Amanda Lassiter

Personal information
- Born: June 9, 1979 San Francisco, California, U.S.
- Listed height: 6 ft 1 in (1.85 m)

Career information
- High school: George Washington (San Francisco, California)
- College: Central Arizona College Missouri
- WNBA draft: 2001: 1st round, 15th overall pick
- Drafted by: Houston Comets
- Position: Forward

Career history
- 2001–2002: Houston Comets
- 2002–2003: Seattle Storm
- 2004–2005: Minnesota Lynx
- 2006: Chicago Sky

Career highlights
- First-team All-Big 12 (2001);
- Stats at Basketball Reference

= Amanda Lassiter =

American basketball player (born 1979)

Amanda Lassiter (born June 9, 1979) is an American former professional women's basketball player. After graduating from George Washington High School in San Francisco, Lassiter attended college at University of Missouri in Columbia, Missouri and graduated in 2001. Following her collegiate career, she was selected 15th overall in the 2001 WNBA draft by the Houston Comets. She has also played for the Seattle Storm and Minnesota Lynx.
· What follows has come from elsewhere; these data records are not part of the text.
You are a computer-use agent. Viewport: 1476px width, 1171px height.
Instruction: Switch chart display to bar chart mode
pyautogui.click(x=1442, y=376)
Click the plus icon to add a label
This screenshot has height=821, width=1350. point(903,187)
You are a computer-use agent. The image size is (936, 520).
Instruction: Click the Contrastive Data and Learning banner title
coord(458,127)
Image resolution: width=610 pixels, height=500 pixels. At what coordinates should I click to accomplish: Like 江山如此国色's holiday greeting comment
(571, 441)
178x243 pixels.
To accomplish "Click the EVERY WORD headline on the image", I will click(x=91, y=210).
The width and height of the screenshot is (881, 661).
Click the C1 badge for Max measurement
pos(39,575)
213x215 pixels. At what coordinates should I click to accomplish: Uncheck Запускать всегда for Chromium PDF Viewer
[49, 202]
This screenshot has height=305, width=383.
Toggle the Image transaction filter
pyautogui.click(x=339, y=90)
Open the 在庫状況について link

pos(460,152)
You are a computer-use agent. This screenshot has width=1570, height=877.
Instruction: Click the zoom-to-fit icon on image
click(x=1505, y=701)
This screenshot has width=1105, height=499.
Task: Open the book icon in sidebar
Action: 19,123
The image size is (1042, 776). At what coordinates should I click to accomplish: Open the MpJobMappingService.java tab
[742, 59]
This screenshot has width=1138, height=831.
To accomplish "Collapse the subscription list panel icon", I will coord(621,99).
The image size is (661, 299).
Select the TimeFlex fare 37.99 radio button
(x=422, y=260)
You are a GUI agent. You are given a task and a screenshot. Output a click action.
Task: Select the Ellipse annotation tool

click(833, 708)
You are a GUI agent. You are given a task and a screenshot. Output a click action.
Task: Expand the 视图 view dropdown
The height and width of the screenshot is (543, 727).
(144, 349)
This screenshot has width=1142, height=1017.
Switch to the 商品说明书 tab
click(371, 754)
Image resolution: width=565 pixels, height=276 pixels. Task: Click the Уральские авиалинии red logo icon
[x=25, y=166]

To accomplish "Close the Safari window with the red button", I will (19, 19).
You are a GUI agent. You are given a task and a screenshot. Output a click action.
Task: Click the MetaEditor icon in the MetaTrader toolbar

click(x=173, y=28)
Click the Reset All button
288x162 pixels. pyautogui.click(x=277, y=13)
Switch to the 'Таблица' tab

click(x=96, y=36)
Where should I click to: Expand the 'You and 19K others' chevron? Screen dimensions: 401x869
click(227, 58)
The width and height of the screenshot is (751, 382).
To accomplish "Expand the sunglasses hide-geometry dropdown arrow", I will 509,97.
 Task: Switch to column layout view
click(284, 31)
==WNBA career statistics==

===WNBA===
====Regular season====

| Year | Team | GP | GS | MPG | FG% | 3P% | FT% | RPG | APG | SPG | BPG | TO | PPG |
|---|---|---|---|---|---|---|---|---|---|---|---|---|---|
| 2001 | Houston | 32 | 18 | 19.2 | .367 | .388 | .667 | 3.4 | 1.1 | 0.5 | 0.7 | 1.1 | 4.3 |
| 2002 | Houston | 6 | 0 | 7.7 | .000 | .000 | .500 | 1.0 | 0.3 | 0.3 | 0.3 | 0.3 | 0.2 |
| 2002 | Seattle | 24 | 22 | 23.1 | .362 | .303 | .706 | 2.6 | 2.3 | 1.1 | 0.8 | 2.0 | 5.3 |
| 2003 | Seattle | 32 | 18 | 22.9 | .385 | .329 | .633 | 3.5 | 1.3 | 0.8 | 0.8 | 1.3 | 5.1 |
| 2004 | Minnesota | 33 | 12 | 17.1 | .348 | .303 | .667 | 2.4 | 1.1 | 0.6 | 0.7 | 1.2 | 3.8 |
| 2005 | Minnesota | 31 | 3 | 12.5 | .330 | .333 | .636 | 1.5 | 0.7 | 0.5 | 0.1 | 0.9 | 3.5 |
| 2006 | Chicago | 32 | 29 | 24.4 | .366 | .329 | .710 | 2.8 | 2.0 | 1.3 | 0.5 | 1.8 | 8.0 |
| Career | 6 years, 4 teams | 190 | 102 | 19.4 | .358 | .326 | .670 | 2.7 | 1.4 | 0.8 | 0.6 | 1.3 | 4.8 |

====Playoffs====

| Year | Team | GP | GS | MPG | FG% | 3P% | FT% | RPG | APG | SPG | BPG | TO | PPG |
|---|---|---|---|---|---|---|---|---|---|---|---|---|---|
| 2001 | Houston | 2 | 0 | 27.0 | .438 | .333 | 1.000 | 4.5 | 0.0 | 0.0 | 1.5 | 1.0 | 9.5 |
| 2002 | Seattle | 2 | 2 | 23.0 | .267 | .222 | .000 | 3.5 | 2.0 | 1.5 | 0.5 | 2.5 | 5.0 |
| 2004 | Minnesota | 2 | 0 | 15.0 | .429 | .500 | .000 | 2.0 | 0.5 | 1.0 | 1.5 | 2.0 | 4.5 |
| Career | 3 years, 3 teams | 6 | 2 | 21.7 | .429 | .500 | .000 | 2.0 | 0.5 | 1.0 | 1.5 | 2.0 | 4.5 |

=== College ===

| Year | Team | GP | GS | MPG | FG% | 3P% | FT% | RPG | APG | SPG | BPG | TO | PPG |
| 1999–00 | Missouri | 30 | - | - | 41.8 | 36.8 | 76.8 | 5.6 | 3.3 | 2.9 | 2.3 | - | 13.9 |
| 2000–01 | Missouri | 32 | - | - | 42.0 | 34.8 | 71.1 | 6.2 | 2.3 | 3.1 | 2.0 | - | 19.1 |
| Career |  | 62 | - | - | 41.9 | 35.5 | 73.5 | 5.9 | 2.8 | 3.0 | 2.1 | - | 16.6 |
Statistics retrieved from Sports-Reference.